The state plans to spend $1 billion to cover a section of Route 33 in Buffalo.

BUFFALO, N.Y. — A group of residents living near the Kensington Expressway has filed a lawsuit against the state of New York in hopes of stopping plans to plug a section of the highway and transform it into a tunnel.

The New York State Department of Transportation plans to spend $1 billion or more to cover just three-quarters of a mile of the highway and plant grass and trees on top of what would be a covered section of a currently underground section of the limited access highway.
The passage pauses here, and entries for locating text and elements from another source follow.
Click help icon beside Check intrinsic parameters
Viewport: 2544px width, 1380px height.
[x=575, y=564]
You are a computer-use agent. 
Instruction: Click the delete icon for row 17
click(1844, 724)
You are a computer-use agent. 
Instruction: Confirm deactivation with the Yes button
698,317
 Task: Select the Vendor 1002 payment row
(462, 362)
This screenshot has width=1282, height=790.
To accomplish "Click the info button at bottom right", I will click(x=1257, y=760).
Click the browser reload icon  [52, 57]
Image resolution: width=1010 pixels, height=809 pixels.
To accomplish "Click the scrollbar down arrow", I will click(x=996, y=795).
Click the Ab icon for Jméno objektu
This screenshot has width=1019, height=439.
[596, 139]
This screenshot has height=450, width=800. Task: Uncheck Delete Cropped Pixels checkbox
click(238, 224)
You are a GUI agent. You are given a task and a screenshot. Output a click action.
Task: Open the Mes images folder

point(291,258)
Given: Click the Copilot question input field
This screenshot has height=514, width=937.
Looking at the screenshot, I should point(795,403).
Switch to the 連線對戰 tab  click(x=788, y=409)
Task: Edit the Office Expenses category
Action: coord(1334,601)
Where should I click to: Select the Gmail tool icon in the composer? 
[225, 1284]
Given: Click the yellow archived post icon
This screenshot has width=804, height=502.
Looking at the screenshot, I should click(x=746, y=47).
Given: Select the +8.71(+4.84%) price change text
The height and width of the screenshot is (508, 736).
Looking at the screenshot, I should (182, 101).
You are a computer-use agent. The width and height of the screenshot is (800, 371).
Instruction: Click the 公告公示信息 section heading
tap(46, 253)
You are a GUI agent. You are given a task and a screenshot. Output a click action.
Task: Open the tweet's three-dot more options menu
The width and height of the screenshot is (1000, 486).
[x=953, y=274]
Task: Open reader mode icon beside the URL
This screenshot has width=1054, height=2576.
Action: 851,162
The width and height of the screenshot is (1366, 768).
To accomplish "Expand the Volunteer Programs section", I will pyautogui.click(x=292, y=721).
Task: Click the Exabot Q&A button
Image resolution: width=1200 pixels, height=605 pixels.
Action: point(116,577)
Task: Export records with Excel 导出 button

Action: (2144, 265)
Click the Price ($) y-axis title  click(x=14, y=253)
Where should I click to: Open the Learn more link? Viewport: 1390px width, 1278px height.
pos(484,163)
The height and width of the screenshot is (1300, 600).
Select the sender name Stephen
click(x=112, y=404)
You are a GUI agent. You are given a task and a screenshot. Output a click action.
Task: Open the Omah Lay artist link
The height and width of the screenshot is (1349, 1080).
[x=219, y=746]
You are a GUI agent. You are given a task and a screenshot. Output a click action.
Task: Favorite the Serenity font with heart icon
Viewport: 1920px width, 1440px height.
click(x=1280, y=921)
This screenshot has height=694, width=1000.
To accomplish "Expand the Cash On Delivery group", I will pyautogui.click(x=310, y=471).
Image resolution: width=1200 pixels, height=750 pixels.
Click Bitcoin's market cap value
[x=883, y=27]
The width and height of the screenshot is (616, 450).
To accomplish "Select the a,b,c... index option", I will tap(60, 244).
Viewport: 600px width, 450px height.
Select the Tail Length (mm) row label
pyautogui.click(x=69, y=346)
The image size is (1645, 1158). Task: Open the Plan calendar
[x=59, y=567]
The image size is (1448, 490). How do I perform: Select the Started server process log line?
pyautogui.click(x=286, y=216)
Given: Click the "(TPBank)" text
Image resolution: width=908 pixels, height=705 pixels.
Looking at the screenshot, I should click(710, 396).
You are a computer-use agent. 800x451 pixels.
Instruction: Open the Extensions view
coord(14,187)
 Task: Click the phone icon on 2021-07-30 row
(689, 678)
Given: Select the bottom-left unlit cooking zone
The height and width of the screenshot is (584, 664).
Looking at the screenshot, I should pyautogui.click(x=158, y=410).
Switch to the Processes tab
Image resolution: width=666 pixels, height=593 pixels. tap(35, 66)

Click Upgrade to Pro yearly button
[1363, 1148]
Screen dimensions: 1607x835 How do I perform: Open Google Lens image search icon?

The East Side Parkways Coalition is represented by Adam Walters of Phillips Lytle LLP.

“The suit seeks to require that DOT prepare an environmental impact statement first and foremost. If they do an environmental impact statement, one of the things they have to do is look at alternatives,” said Walters at WGRZ-TV.

The alternative residents demand in their lawsuit not only the removal of the tunnel, but also the complete elimination of the Kensington and the restoration by the state of Humboldt Parkway to the way it was before the highway was built 60 years ago, as the lawsuit notes, connect downtown Buffalo to the Cheektowaga Airport.

In the past, the DOT has rejected the idea of ​​removing the highway altogether, considering it impractical given that it is used by 75,000 vehicles daily.

“But would it be the end of the world if the Kensington didn’t run through downtown? » Walters asked. “When they built it, they thought Buffalo would have a population of a million people, and so the idea that it has to stay forever is just silly.”

The suit also claims the highway was built illegally in the first place, without state legislative approval to remove public parks, and is now a violation of the state’s Green Amendment which states that everyone has the civil right to purify air and water. and a healthy environment.

“It’s hard to do that with a highway running through your backyard,” Walters said.

The suit further claims that residents of nearby neighborhoods suffered deleterious health effects from the pollution, which caused “a frightening scale of illness” among them.